Well, Russell, don’t you think the real takeaway from this is it’s time to give the Register of Pecuniary Interests real teeth and bring in full, prompt and public first-dollar disclosure of donations and interactions with lobbyists?
Sorry, but I find it really hard to feel much sympathy for politicians and their when the very system they’ve carefully constructed to throw up a thick fog around their activities comes back to bite them in the arse. It’s all very nice to say “trust me, now!” but they don’t exactly make it easy.
Mr Barker, who was Minister of Internal Affairs at the time, added: “Had $100,000 been paid for a bottle of wine at a fundraiser that I was not at, I am certain I would have been told about it and I haven’t. That figure for one item is considerably more than most fundraisers got in total.”
But wait a moment, I thought the party line was that politicians never know where the money is coming from, the party does -- even though they really seem to have not-that-great record keeping? It's so hard to keep the stories straight...

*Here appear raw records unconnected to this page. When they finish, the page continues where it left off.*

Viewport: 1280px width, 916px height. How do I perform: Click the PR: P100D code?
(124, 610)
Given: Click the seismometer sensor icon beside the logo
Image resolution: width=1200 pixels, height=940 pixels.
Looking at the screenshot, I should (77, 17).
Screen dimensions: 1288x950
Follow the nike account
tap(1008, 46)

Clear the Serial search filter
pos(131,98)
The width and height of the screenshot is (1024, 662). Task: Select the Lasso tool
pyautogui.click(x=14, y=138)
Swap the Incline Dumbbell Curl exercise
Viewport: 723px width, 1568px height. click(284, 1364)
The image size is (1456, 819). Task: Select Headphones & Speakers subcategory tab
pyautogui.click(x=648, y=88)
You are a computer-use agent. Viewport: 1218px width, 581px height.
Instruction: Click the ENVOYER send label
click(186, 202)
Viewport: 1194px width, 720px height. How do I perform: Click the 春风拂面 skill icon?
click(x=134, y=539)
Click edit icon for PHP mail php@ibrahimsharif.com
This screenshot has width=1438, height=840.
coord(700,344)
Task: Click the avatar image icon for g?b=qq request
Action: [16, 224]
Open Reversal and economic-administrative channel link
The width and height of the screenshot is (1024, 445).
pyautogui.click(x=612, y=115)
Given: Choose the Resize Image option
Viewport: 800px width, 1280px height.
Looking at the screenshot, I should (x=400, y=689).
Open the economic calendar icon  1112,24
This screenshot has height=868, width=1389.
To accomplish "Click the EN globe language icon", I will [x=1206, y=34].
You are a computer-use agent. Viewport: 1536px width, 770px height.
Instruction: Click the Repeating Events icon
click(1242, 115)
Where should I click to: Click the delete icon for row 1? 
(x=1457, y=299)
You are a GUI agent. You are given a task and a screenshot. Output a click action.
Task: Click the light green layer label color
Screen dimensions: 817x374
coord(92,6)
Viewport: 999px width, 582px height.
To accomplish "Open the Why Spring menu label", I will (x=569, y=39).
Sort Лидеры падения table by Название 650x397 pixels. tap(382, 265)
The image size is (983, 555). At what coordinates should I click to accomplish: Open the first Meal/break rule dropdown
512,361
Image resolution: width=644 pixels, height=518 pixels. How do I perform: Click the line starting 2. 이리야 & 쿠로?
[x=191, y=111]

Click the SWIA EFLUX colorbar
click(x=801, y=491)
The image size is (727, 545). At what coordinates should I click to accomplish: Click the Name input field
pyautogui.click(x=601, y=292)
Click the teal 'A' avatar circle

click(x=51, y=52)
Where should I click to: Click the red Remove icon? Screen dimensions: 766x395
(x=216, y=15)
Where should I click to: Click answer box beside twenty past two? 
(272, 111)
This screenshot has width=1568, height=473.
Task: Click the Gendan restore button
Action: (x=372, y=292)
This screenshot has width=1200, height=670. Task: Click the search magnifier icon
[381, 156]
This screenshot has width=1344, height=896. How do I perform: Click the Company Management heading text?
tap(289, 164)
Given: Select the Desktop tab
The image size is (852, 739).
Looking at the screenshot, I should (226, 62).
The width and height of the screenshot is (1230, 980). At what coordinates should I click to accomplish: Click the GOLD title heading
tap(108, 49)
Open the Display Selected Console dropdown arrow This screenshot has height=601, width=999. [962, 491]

Look, in the end I agree with you. There's nothing intrinsically sinister about Barker (or Collins) having dinner in China. But damn, it's a little precious to pretend nobody should raise an eyebrow at the convenient memory loss (and partial recovery), the records that can't be found, until they are, and get lost again; the "corrections" that get made to pecuniary interest registers and the Electoral Commission as soon as the media start asking questions.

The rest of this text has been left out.